» Exercise objective
Convert all of the material below into a numbered list, one line per item, with blank lines omitted.

++++ Data extract ++++

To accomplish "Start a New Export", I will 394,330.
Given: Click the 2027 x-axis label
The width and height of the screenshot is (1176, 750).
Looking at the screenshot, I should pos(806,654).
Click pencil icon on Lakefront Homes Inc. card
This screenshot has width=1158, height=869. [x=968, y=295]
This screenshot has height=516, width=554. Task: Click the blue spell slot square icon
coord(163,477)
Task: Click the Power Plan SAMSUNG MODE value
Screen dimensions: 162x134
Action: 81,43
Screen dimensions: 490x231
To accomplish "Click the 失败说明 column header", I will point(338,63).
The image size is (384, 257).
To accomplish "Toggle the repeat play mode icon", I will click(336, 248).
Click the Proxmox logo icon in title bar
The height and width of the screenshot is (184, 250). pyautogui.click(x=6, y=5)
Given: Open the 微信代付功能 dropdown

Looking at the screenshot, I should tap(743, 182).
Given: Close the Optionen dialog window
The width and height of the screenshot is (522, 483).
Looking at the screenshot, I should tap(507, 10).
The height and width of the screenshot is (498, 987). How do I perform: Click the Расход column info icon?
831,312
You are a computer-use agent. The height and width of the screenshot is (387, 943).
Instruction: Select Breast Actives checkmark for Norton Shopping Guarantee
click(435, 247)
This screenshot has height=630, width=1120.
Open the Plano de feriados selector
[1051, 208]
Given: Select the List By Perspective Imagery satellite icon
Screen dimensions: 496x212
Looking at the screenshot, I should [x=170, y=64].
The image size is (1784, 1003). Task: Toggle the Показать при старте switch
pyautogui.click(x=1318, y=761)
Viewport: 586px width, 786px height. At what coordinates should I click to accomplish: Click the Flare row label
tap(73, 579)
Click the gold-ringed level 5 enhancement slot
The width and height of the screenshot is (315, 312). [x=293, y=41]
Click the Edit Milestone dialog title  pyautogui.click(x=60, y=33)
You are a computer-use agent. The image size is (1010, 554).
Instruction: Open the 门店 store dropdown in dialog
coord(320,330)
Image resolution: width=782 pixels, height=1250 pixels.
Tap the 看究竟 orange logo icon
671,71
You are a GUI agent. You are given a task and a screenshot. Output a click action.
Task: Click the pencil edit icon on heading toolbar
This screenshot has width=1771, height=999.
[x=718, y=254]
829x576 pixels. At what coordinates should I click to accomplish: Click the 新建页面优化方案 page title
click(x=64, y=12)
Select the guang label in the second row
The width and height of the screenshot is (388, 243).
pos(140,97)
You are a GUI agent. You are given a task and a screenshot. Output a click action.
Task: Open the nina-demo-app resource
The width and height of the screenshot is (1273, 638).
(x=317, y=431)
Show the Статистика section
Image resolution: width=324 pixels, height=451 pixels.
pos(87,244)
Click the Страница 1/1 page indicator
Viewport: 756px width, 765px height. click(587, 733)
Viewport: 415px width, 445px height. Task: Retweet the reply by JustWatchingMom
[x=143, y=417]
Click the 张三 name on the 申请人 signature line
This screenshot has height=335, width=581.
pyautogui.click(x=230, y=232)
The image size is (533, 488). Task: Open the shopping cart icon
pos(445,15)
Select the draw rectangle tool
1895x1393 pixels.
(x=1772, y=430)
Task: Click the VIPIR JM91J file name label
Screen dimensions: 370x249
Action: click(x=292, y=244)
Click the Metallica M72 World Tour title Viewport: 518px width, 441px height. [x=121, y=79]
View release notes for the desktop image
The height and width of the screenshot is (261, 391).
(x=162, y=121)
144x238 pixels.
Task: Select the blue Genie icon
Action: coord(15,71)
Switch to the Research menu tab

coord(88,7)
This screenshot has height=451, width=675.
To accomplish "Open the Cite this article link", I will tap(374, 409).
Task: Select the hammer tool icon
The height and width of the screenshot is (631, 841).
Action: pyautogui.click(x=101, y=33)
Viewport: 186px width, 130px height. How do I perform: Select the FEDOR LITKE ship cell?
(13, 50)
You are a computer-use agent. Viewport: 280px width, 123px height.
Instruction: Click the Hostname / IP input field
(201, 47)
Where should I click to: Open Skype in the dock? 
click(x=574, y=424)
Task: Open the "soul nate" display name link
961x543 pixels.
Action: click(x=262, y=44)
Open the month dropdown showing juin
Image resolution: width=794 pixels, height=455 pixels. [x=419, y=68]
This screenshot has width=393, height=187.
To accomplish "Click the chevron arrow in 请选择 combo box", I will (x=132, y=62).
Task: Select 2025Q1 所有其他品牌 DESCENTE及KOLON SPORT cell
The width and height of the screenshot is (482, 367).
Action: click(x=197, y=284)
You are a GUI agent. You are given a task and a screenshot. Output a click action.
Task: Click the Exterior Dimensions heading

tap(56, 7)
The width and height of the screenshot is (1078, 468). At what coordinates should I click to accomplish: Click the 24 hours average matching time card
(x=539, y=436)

++++

» Response
1. To accomplish "Start a New Export", I will 394,330.
2. Given: Click the 2027 x-axis label
3. The width and height of the screenshot is (1176, 750).
4. Looking at the screenshot, I should pos(806,654).
5. Click pencil icon on Lakefront Homes Inc. card
6. This screenshot has width=1158, height=869. [x=968, y=295]
7. This screenshot has height=516, width=554. Task: Click the blue spell slot square icon
8. coord(163,477)
9. Task: Click the Power Plan SAMSUNG MODE value
10. Screen dimensions: 162x134
11. Action: 81,43
12. Screen dimensions: 490x231
13. To accomplish "Click the 失败说明 column header", I will point(338,63).
14. The image size is (384, 257).
15. To accomplish "Toggle the repeat play mode icon", I will click(336, 248).
16. Click the Proxmox logo icon in title bar
17. The height and width of the screenshot is (184, 250). pyautogui.click(x=6, y=5)
18. Given: Open the 微信代付功能 dropdown
19. Looking at the screenshot, I should tap(743, 182).
20. Given: Close the Optionen dialog window
21. The width and height of the screenshot is (522, 483).
22. Looking at the screenshot, I should tap(507, 10).
23. The height and width of the screenshot is (498, 987). How do I perform: Click the Расход column info icon?
24. 831,312
25. You are a computer-use agent. The height and width of the screenshot is (387, 943).
26. Instruction: Select Breast Actives checkmark for Norton Shopping Guarantee
27. click(435, 247)
28. This screenshot has height=630, width=1120.
29. Open the Plano de feriados selector
30. [1051, 208]
31. Given: Select the List By Perspective Imagery satellite icon
32. Screen dimensions: 496x212
33. Looking at the screenshot, I should [x=170, y=64].
34. The image size is (1784, 1003). Task: Toggle the Показать при старте switch
35. pyautogui.click(x=1318, y=761)
36. Viewport: 586px width, 786px height. At what coordinates should I click to accomplish: Click the Flare row label
37. tap(73, 579)
38. Click the gold-ringed level 5 enhancement slot
39. The width and height of the screenshot is (315, 312). [x=293, y=41]
40. Click the Edit Milestone dialog title  pyautogui.click(x=60, y=33)
41. You are a computer-use agent. The image size is (1010, 554).
42. Instruction: Open the 门店 store dropdown in dialog
43. coord(320,330)
44. Image resolution: width=782 pixels, height=1250 pixels.
45. Tap the 看究竟 orange logo icon
46. 671,71
47. You are a GUI agent. You are given a task and a screenshot. Output a click action.
48. Task: Click the pencil edit icon on heading toolbar
49. This screenshot has width=1771, height=999.
50. [x=718, y=254]
51. 829x576 pixels. At what coordinates should I click to accomplish: Click the 新建页面优化方案 page title
52. click(x=64, y=12)
53. Select the guang label in the second row
54. The width and height of the screenshot is (388, 243).
55. pos(140,97)
56. You are a GUI agent. You are given a task and a screenshot. Output a click action.
57. Task: Open the nina-demo-app resource
58. The width and height of the screenshot is (1273, 638).
59. (x=317, y=431)
60. Show the Статистика section
61. Image resolution: width=324 pixels, height=451 pixels.
62. pos(87,244)
63. Click the Страница 1/1 page indicator
64. Viewport: 756px width, 765px height. click(587, 733)
65. Viewport: 415px width, 445px height. Task: Retweet the reply by JustWatchingMom
66. [x=143, y=417]
67. Click the 张三 name on the 申请人 signature line
68. This screenshot has height=335, width=581.
69. pyautogui.click(x=230, y=232)
70. The image size is (533, 488). Task: Open the shopping cart icon
71. pos(445,15)
72. Select the draw rectangle tool
73. 1895x1393 pixels.
74. (x=1772, y=430)
75. Task: Click the VIPIR JM91J file name label
76. Screen dimensions: 370x249
77. Action: click(x=292, y=244)
78. Click the Metallica M72 World Tour title Viewport: 518px width, 441px height. [x=121, y=79]
79. View release notes for the desktop image
80. The height and width of the screenshot is (261, 391).
81. (x=162, y=121)
82. 144x238 pixels.
83. Task: Select the blue Genie icon
84. Action: coord(15,71)
85. Switch to the Research menu tab
86. coord(88,7)
87. This screenshot has height=451, width=675.
88. To accomplish "Open the Cite this article link", I will tap(374, 409).
89. Task: Select the hammer tool icon
90. The height and width of the screenshot is (631, 841).
91. Action: pyautogui.click(x=101, y=33)
92. Viewport: 186px width, 130px height. How do I perform: Select the FEDOR LITKE ship cell?
93. (13, 50)
94. You are a computer-use agent. Viewport: 280px width, 123px height.
95. Instruction: Click the Hostname / IP input field
96. (201, 47)
97. Where should I click to: Open Skype in the dock? 
98. click(x=574, y=424)
99. Task: Open the "soul nate" display name link
100. 961x543 pixels.
101. Action: click(x=262, y=44)
102. Open the month dropdown showing juin
103. Image resolution: width=794 pixels, height=455 pixels. [x=419, y=68]
104. This screenshot has width=393, height=187.
105. To accomplish "Click the chevron arrow in 请选择 combo box", I will (x=132, y=62).
106. Task: Select 2025Q1 所有其他品牌 DESCENTE及KOLON SPORT cell
107. The width and height of the screenshot is (482, 367).
108. Action: click(x=197, y=284)
109. You are a GUI agent. You are given a task and a screenshot. Output a click action.
110. Task: Click the Exterior Dimensions heading
111. tap(56, 7)
112. The width and height of the screenshot is (1078, 468). At what coordinates should I click to accomplish: Click the 24 hours average matching time card
113. (x=539, y=436)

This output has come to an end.